All entries must be given again in full, exactly as they were supplied.
▼
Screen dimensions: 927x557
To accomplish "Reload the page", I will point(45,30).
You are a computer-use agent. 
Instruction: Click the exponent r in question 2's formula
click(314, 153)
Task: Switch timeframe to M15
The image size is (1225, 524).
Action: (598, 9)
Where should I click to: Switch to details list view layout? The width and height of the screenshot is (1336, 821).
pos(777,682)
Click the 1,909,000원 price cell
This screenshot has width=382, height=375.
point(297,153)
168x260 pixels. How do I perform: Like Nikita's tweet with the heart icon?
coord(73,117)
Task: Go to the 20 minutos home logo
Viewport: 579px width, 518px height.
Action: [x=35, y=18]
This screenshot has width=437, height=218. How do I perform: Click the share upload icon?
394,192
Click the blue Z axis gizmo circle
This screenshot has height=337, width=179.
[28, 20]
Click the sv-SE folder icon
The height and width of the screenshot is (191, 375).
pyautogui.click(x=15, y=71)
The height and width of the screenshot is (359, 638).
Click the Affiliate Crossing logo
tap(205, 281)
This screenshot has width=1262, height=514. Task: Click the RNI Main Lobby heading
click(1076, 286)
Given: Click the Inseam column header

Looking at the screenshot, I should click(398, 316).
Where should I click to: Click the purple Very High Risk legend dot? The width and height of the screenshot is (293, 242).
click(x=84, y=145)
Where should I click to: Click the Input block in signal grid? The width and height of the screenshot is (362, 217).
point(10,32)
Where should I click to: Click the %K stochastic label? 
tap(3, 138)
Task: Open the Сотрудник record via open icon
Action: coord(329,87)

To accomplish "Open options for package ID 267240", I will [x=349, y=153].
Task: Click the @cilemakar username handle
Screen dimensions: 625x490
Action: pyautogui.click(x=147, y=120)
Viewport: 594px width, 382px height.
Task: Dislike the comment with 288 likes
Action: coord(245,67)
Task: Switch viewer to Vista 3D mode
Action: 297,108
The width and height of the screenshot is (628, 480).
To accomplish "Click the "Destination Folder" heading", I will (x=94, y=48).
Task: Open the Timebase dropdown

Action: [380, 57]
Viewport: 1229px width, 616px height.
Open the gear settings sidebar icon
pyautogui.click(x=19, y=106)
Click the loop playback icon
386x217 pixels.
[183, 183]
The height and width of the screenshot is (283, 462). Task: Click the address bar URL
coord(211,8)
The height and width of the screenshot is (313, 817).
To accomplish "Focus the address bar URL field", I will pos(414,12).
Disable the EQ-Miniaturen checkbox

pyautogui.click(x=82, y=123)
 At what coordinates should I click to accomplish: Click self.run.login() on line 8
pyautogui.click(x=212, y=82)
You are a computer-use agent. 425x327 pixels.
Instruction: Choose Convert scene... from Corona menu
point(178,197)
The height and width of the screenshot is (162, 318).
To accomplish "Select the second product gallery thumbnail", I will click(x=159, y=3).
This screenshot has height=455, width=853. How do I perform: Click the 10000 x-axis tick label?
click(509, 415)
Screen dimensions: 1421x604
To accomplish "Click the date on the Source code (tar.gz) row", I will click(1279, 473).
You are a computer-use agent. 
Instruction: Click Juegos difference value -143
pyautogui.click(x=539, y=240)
▲
» ANSWER BELOW:
Screen dimensions: 927x557
To accomplish "Reload the page", I will point(45,30).
You are a computer-use agent. 
Instruction: Click the exponent r in question 2's formula
click(314, 153)
Task: Switch timeframe to M15
The image size is (1225, 524).
Action: (598, 9)
Where should I click to: Switch to details list view layout? The width and height of the screenshot is (1336, 821).
pos(777,682)
Click the 1,909,000원 price cell
This screenshot has width=382, height=375.
point(297,153)
168x260 pixels. How do I perform: Like Nikita's tweet with the heart icon?
coord(73,117)
Task: Go to the 20 minutos home logo
Viewport: 579px width, 518px height.
Action: [x=35, y=18]
This screenshot has width=437, height=218. How do I perform: Click the share upload icon?
394,192
Click the blue Z axis gizmo circle
This screenshot has height=337, width=179.
[28, 20]
Click the sv-SE folder icon
The height and width of the screenshot is (191, 375).
pyautogui.click(x=15, y=71)
The height and width of the screenshot is (359, 638).
Click the Affiliate Crossing logo
tap(205, 281)
This screenshot has width=1262, height=514. Task: Click the RNI Main Lobby heading
click(1076, 286)
Given: Click the Inseam column header

Looking at the screenshot, I should click(398, 316).
Where should I click to: Click the purple Very High Risk legend dot? The width and height of the screenshot is (293, 242).
click(x=84, y=145)
Where should I click to: Click the Input block in signal grid? The width and height of the screenshot is (362, 217).
point(10,32)
Where should I click to: Click the %K stochastic label? 
tap(3, 138)
Task: Open the Сотрудник record via open icon
Action: coord(329,87)

To accomplish "Open options for package ID 267240", I will [x=349, y=153].
Task: Click the @cilemakar username handle
Screen dimensions: 625x490
Action: pyautogui.click(x=147, y=120)
Viewport: 594px width, 382px height.
Task: Dislike the comment with 288 likes
Action: coord(245,67)
Task: Switch viewer to Vista 3D mode
Action: 297,108
The width and height of the screenshot is (628, 480).
To accomplish "Click the "Destination Folder" heading", I will (x=94, y=48).
Task: Open the Timebase dropdown

Action: [380, 57]
Viewport: 1229px width, 616px height.
Open the gear settings sidebar icon
pyautogui.click(x=19, y=106)
Click the loop playback icon
386x217 pixels.
[183, 183]
The height and width of the screenshot is (283, 462). Task: Click the address bar URL
coord(211,8)
The height and width of the screenshot is (313, 817).
To accomplish "Focus the address bar URL field", I will pos(414,12).
Disable the EQ-Miniaturen checkbox

pyautogui.click(x=82, y=123)
 At what coordinates should I click to accomplish: Click self.run.login() on line 8
pyautogui.click(x=212, y=82)
You are a computer-use agent. 425x327 pixels.
Instruction: Choose Convert scene... from Corona menu
point(178,197)
The height and width of the screenshot is (162, 318).
To accomplish "Select the second product gallery thumbnail", I will click(x=159, y=3).
This screenshot has height=455, width=853. How do I perform: Click the 10000 x-axis tick label?
click(509, 415)
Screen dimensions: 1421x604
To accomplish "Click the date on the Source code (tar.gz) row", I will click(1279, 473).
You are a computer-use agent. 
Instruction: Click Juegos difference value -143
pyautogui.click(x=539, y=240)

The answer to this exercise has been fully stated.